Executive Director of the Alaska Democratic Party, Jay Parmley, said he isn’t sure if any mechanism exists for someone to change an absentee ballot that had already been submitted or mismarked, and that the Democrats had also asked that question of the Division of Elections.

When Lt. Gov. Byron Mallott resigned Tuesday, the state issued advice about what that decision would mean for the November election.

“Under state law, it is too late for a candidate to withdraw from the ballot; that must happen at least 64 days before the general election,” according to the press release from the state.

Nora Morse, Begich’s campaign manager, said part of the last 17 days of the election campaign would be spent educating voters that Walker and Mallott would be on the ballot but that they would not be running.

Walker’s decision to suspend his campaign had led to a more tangible impact for Democrats in the form of $5,000 in online donations in the past 24 hours, a high figure for a Friday night and Saturday morning, said Parmley.

The executive director said there was also an added sense of “enthusiasm and excitement” among volunteers and the Democratic headquarters in general. At the Begich campaign headquarters in midtown Anchorage there was said to be a similar sense of excitement.

Volunteers were calling Walker voters and independents to convince them to now vote for Begich, the call sheets being used spoke explicitly about the governor’s “courageous” decision to suspend his race.

When asked about whether Walker’s decision would see a greater allocation of resources from the Alaska Democratic Party, Morse said that the party “has always been supportive of Mark Begich” and that that would continue.

Parmley said he was aware of an “internal reallocation” of resources at the party level but more in terms of time and manpower than money.
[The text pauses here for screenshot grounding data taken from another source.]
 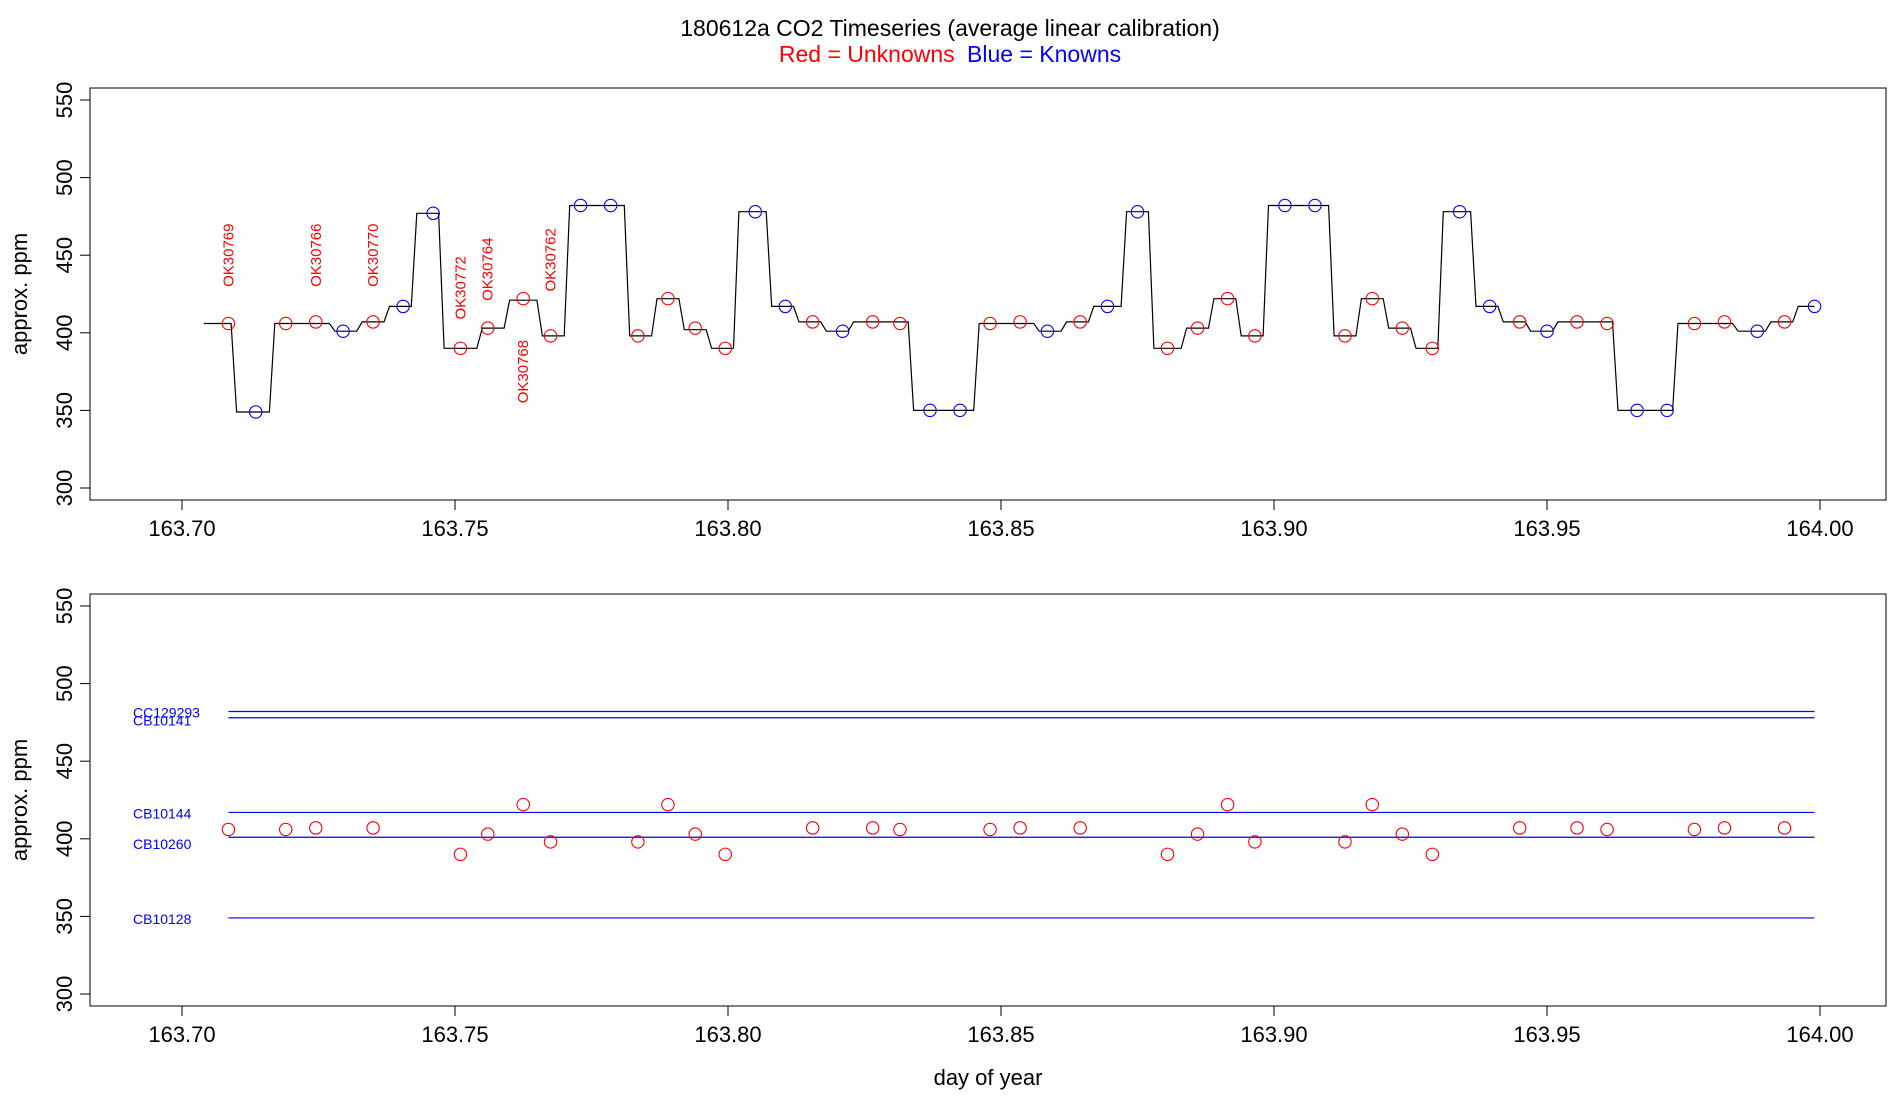 I want to click on reference-label: CC129293, so click(x=166, y=713).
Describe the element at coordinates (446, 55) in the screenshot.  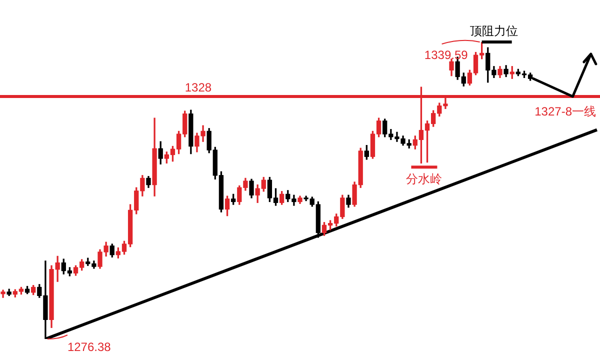
I see `annotation: 1339.59` at that location.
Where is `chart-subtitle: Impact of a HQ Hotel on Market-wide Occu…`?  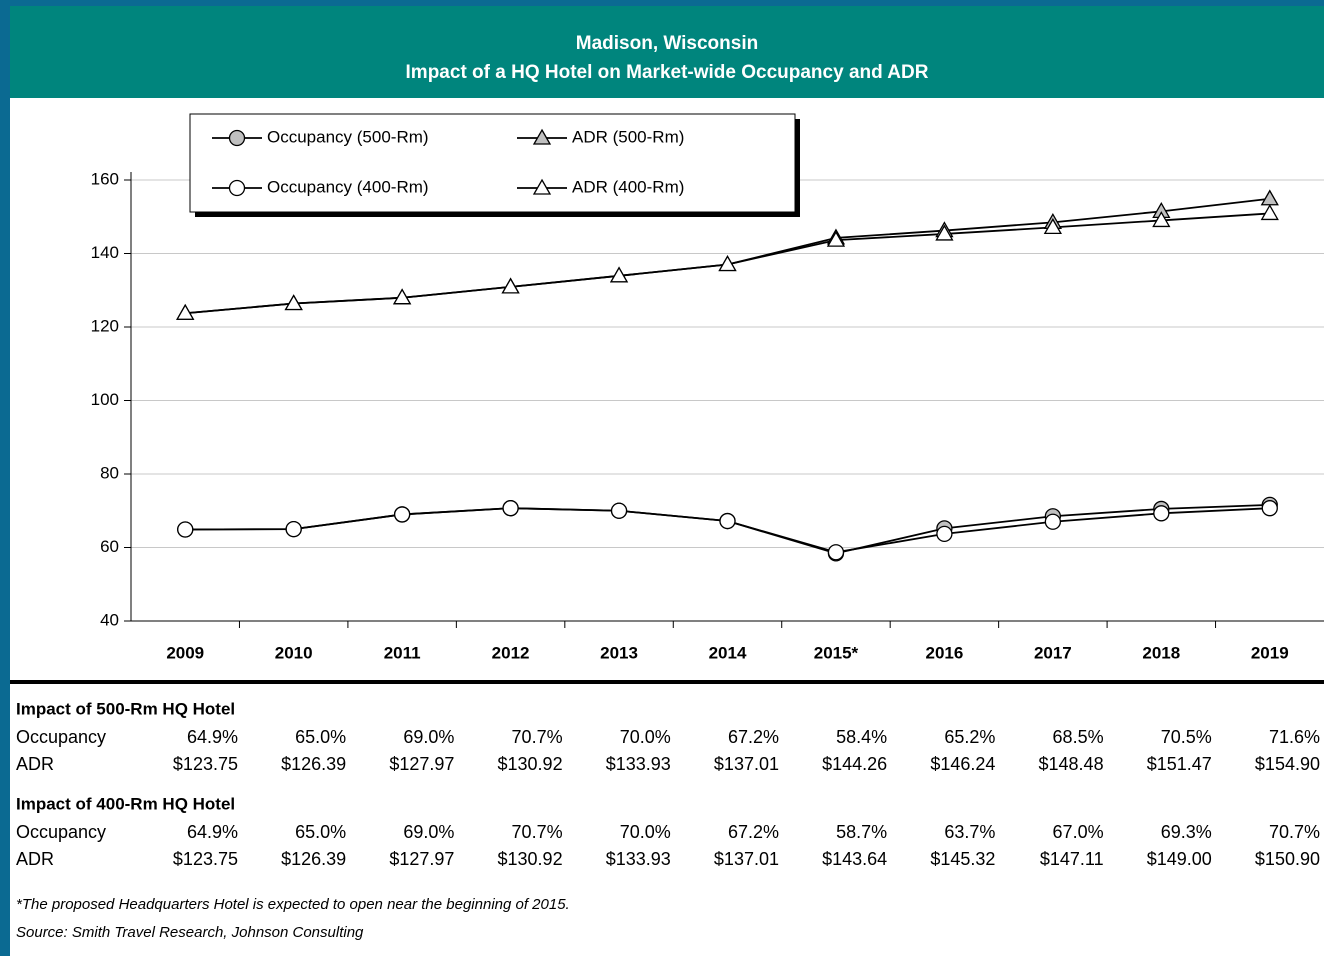 chart-subtitle: Impact of a HQ Hotel on Market-wide Occu… is located at coordinates (668, 72).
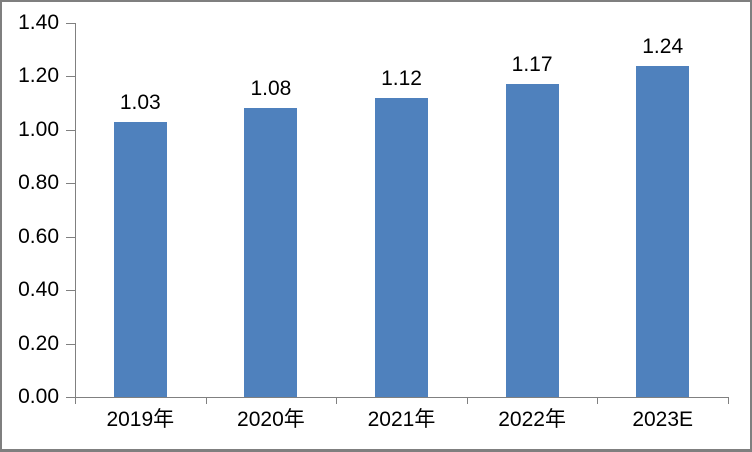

The state Democrats are allowed to give a maximum of $200,000 to a gubernatorial campaign which Parmley expects to hand over “in the next couple of days.”

Parmley described calling the Democratic National Committee within minutes of Walker’s suspension announcement to request more money and that he “fully expects” more funding to come down.

He said the DNC had given $150,000 to the Alaska Democrats for the 2018 legislative, congressional and gubernatorial races but he couldn’t estimate how much more would now be offered.

“I think Mark Begich’s platform is going to stay the same,” said Morse, when asked whether the Democrat may take a more centrist position with Walker leaving the campaign.

Morse said Begich remained focused on securing the Permanent Fund Dividend and the fiscal future of Alaska, combating crime and funding public education. She described that there was now a “clear contrast” in a two-way race with Mike Dunleavy.

Dunleavy’s office was unable to speak in person or on the phone Saturday due to “time constraints” and directed Channel 2 to a statement released Friday.

The campaign promised that a Dunleavy administration would “reduce the size of government, pay full PFDs, and put criminals in jail where they belong” but protested against “a bitter, partisan attack” by Walker toward their candidate.

“While many special interest power brokers have labored feverishly in the last few days to manipulate this election, our campaign has operated transparently, in full view of the public, from day one,” said Brett Huber, the campaign manager for Alaskans for Dunleavy, in Friday’s statement.

Both Begich and Dunleavy said on Friday after Walker suspended his campaign that it was “full steam ahead” until the election.